Verpakken door
de jaren heen

Statiegeld

Nadat op 1 juli 2021 een nieuw statiegeldsysteem voor plastic flessen officieel inging, geldt sinds 1 april 2023 ook statiegeld op blikjes. Dat wil zeggen: op alle metalen drankverpakkingen met een inhoud van 3 liter of minder. Op blikjes met het statiegeldlogo wordt – net als op kleine plastic flesjes – statiegeld geheven.

De maatregel moet voorkomen dat de blikjes als zwerfafval in de natuur belanden en de blikjes juist meer gerecycled worden. De doelstelling is 90 procent recycling. Een schone stroom ingezamelde blikjes maakt het een stuk makkelijker om er nieuwe blikjes van te maken. Dit sluit aan bij de toenemende behoefte om kringlopen te sluiten en grondstoffen, zoals aluminium, te hergebruiken.

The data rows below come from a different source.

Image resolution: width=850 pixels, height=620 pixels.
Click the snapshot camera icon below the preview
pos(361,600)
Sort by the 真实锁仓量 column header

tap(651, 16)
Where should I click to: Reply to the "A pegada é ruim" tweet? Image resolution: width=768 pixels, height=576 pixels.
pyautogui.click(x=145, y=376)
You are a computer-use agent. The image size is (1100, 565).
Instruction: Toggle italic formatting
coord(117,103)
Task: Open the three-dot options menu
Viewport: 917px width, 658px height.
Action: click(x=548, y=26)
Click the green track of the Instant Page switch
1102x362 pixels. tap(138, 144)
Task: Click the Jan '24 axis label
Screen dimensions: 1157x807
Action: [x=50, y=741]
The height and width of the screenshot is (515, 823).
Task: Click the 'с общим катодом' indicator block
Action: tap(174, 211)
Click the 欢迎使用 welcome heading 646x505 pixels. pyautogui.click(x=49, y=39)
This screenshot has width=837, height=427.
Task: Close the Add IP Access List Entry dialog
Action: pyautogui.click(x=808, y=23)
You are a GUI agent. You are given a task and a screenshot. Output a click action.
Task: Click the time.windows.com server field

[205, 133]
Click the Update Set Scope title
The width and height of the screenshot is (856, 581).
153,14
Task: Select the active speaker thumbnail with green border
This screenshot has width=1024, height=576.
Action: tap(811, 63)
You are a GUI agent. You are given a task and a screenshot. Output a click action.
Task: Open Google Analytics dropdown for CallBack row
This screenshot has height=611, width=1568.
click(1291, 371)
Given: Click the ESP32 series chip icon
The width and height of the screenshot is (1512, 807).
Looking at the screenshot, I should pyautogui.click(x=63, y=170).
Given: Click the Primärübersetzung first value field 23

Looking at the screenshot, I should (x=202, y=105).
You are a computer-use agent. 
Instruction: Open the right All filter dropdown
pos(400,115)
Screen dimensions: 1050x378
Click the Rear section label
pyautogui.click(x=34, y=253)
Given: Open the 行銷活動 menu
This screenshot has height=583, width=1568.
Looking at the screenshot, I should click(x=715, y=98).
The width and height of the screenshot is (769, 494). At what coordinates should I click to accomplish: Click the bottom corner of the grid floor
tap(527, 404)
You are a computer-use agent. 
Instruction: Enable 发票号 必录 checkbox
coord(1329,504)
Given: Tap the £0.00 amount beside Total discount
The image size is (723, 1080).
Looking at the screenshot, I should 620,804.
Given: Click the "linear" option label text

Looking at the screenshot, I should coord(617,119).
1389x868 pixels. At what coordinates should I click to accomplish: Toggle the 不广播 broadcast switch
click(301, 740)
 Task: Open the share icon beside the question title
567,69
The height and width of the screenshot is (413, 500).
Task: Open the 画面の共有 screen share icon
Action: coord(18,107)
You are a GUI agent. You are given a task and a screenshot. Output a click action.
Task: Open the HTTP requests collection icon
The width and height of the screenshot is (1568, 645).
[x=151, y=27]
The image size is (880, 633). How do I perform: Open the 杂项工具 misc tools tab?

Implementatie SUP-maatregelen

In 2023 treden nieuwe maatregelen in werking om het gebruik van plastic wegwerpbekers en -voedselverpakkingen te verminderen. Zo wordt voor de volgende eenmalige kunststof verpakkingen per 5 januari 2023 een uitgebreide producentenverantwoordelijkheid (UPV) ingevoerd:

  • Eenpersoons voedselverpakkingen, zoals on-the-fgo verpakkingen en saladeschaaltjes.
  • Zakjes en wikkels waar direct uit gegeten kan worden, zoals wikkels van snoeprepen.
  • Drankverpakkingen van maximaal 3 liter.
  • Drinkbekers.
  • Lichte kunststof draagtassen.

Door dit Besluit moet een onderneming die deze eenmalige kunststof verpakkingen op de markt brengt, ook de extra kosten dekken van het opruimen van zwerfafval. Bovendien moet de onderneming specifieke bewustmakingscampagnes opzetten over herbruikbare alternatieven voor de verpakkingen en de effecten van zwerfafval.

Per 1 juli 2023 gelden verder de volgende maatregelen:

  • Eenmalige bekers en verpakkingen mogen niet meer gratis worden verstrekt.
  • Verkopers zijn verplicht om hun klant een herbruikbaar alternatief aan te bieden.
  • Het is – onder bepaalde restricties – toegestaan dat klanten zelf een verpakking meenemen.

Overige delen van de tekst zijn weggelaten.